Für Linken-Fraktionschef Rico Gebhardt ist solch ein Vorstoß anmaßend: „Wir lassen uns von der CDU nicht vorschreiben, welche Fachpolitikerin wir vorschlagen“, sagte er und stellte sich klar hinter die Leipziger Abgeordnete. Juliane Nagel sei fachlich anerkannt, menschlich integer und demokratisch legitimiert, so Gebhardt und fügte an: „Die völlig aus der Luft gegriffenen pauschalen Anwürfe der CDU sind eine Frechheit. Wir leben nicht in einer Diktatur, wo im Beirat nur Leute sitzen dürfen, die den Abschiebeknast bejubeln.“

Juliane Nagels Kandidatur war unter anderem vom Sächsischen Flüchtlingsrat, der Dresdner Caritas und der Kontakgruppe Asyl befürwortet worden.
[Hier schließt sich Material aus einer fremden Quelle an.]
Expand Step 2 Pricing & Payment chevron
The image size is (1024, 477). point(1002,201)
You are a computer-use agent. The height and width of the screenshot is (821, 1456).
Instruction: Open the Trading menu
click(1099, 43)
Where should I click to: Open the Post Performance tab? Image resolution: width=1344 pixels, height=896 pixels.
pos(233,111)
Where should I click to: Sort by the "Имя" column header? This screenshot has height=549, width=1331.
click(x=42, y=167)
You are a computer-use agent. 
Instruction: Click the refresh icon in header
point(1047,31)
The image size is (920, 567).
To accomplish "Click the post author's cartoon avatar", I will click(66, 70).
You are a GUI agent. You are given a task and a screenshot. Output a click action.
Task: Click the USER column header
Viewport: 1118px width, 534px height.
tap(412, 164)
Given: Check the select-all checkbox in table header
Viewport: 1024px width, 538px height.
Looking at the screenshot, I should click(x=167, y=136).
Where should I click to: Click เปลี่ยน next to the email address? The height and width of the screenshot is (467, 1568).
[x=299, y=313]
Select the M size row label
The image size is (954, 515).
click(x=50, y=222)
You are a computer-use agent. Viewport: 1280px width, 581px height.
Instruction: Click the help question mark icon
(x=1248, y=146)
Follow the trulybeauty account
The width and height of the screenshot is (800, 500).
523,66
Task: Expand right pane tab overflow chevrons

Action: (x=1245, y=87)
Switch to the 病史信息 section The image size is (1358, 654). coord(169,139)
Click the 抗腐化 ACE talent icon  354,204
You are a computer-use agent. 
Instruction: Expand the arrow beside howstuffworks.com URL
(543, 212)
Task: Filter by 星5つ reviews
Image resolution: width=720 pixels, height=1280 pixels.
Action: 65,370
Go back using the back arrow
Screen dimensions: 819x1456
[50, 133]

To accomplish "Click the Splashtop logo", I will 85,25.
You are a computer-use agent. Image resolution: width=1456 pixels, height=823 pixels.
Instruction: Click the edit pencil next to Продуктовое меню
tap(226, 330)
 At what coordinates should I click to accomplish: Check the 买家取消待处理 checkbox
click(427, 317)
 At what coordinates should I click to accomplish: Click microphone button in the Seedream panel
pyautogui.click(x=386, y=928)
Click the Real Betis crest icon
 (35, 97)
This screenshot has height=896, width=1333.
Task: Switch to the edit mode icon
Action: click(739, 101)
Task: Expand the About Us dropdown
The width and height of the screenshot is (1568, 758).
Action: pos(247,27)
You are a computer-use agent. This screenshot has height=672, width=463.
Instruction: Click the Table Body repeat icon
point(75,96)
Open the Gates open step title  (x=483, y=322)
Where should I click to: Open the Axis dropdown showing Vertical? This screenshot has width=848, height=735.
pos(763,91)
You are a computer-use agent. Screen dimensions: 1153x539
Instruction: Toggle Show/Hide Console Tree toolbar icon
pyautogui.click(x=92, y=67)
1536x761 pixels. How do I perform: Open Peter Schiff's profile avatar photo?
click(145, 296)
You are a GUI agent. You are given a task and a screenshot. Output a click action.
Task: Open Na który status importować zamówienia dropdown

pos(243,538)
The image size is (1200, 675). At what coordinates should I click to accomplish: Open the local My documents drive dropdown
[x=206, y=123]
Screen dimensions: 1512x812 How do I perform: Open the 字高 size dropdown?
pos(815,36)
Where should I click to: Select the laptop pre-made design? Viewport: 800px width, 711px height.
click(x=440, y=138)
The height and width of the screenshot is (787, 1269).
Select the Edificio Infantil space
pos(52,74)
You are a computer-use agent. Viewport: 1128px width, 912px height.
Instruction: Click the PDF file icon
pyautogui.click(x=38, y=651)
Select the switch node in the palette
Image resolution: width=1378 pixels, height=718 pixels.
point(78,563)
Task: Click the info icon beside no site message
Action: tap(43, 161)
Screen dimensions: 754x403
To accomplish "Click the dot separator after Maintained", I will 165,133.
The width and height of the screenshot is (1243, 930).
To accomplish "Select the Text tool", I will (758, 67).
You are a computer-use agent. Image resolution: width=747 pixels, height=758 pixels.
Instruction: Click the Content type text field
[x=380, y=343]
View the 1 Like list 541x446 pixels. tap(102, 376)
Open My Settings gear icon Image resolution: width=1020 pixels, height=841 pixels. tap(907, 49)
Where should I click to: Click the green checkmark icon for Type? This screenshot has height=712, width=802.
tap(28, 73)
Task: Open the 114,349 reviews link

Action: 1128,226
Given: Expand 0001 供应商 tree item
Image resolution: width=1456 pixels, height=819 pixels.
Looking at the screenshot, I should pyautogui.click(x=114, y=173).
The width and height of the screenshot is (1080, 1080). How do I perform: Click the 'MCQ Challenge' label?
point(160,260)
In einem gemeinsamen Brief an CDU- und SPD-Fraktion hieß es, dass auch der Vollzug der Abschiebehaft von einer fähigen Fachpolitikerin der Opposition begleitet werden müsse.

Von Matthias Puppe

Update: Die Caritas Dresden betonte, dass Mitarbeiter ihres Verbandes als Privatpersonen in der Abschiebungshaft-Kontaktgruppe arbeiten.